The problem asks us to find the derivative, denoted as $$y'$$, of the given function $$y=\dfrac {\sin (x)}{5x-1}$$.
We are provided with the quotient rule formula for differentiation:
$$D_x\left[\dfrac{f\left(x\right)}{g\left(x\right)}\right]=\dfrac{g\left(x\right)\cdot f'\left(x\right)-f\left(x\right)\cdot g'\left(x\right)}{\left[g\left(x\right)\right]^2}$$
This formula will be used to solve the problem.

Question1.step2 (Identifying the functions $$f(x)$$ and $$g(x)$$)

From the given function $$y=\dfrac {\sin (x)}{5x-1}$$, we can identify the numerator as $$f(x)$$ and the denominator as $$g(x)$$.
So, we have:
$$f(x) = \sin(x)$$
$$g(x) = 5x-1$$

Question1.step3 (Finding the derivative of $$f(x)$$, denoted as $$f'(x)$$)

We need to find the derivative of $$f(x) = \sin(x)$$.
The derivative of $$\sin(x)$$ with respect to $$x$$ is $$\cos(x)$$.
Thus, $$f'(x) = \cos(x)$$

Question1.step4 (Finding the derivative of $$g(x)$$, denoted as $$g'(x)$$)

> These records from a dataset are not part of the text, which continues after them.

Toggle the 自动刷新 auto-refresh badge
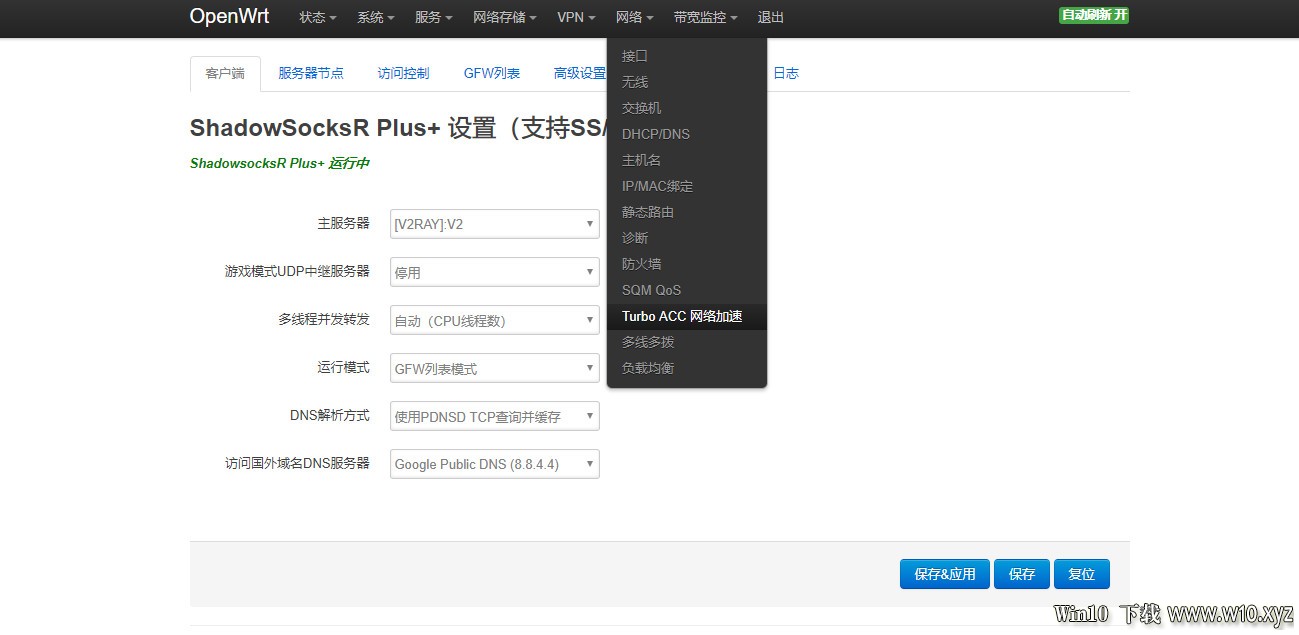 (1094, 16)
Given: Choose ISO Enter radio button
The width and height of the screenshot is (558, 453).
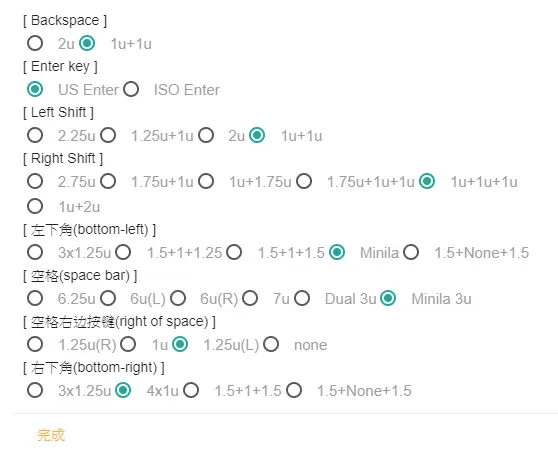Looking at the screenshot, I should click(131, 89).
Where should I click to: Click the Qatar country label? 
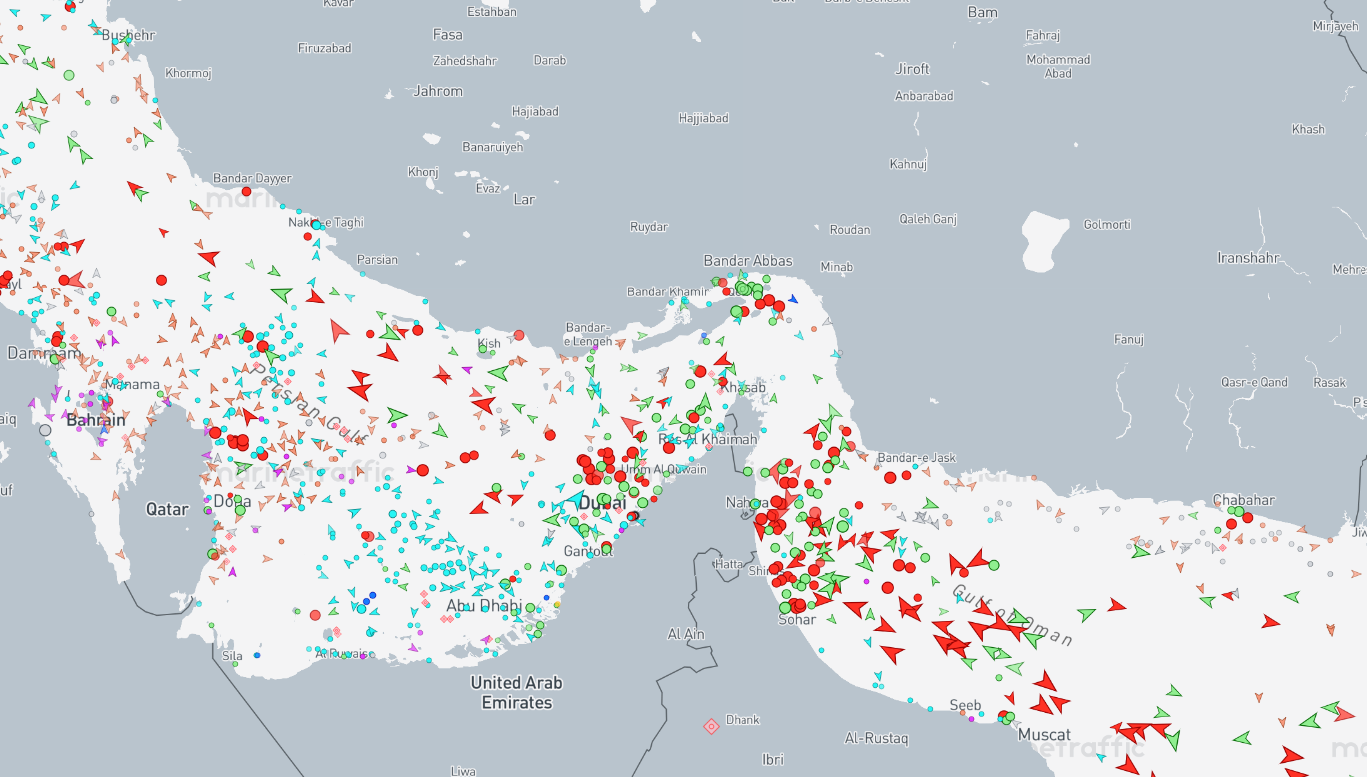click(167, 509)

We need to find the derivative of $$g(x) = 5x-1$$.
The derivative of $$5x$$ with respect to $$x$$ is $$5$$.
The derivative of a constant (like $$-1$$) is $$0$$.
Thus, $$g'(x) = 5 - 0 = 5$$

**step5** Applying the quotient rule formula

Now, we substitute $$f(x)$$, $$g(x)$$, $$f'(x)$$, and $$g'(x)$$ into the quotient rule formula:
$$y' = \dfrac{g\left(x\right)\cdot f'\left(x\right)-f\left(x\right)\cdot g'\left(x\right)}{\left[g\left(x\right)\right]^2}$$
Substitute the identified functions and their derivatives:
$$y' = \dfrac{(5x-1) \cdot (\cos(x)) - (\sin(x)) \cdot (5)}{(5x-1)^2}$$

**step6** Simplifying the expression

We simplify the numerator of the expression obtained in the previous step:
$$y' = \dfrac{(5x-1)\cos(x) - 5\sin(x)}{(5x-1)^2}$$
This is the final simplified form of the derivative.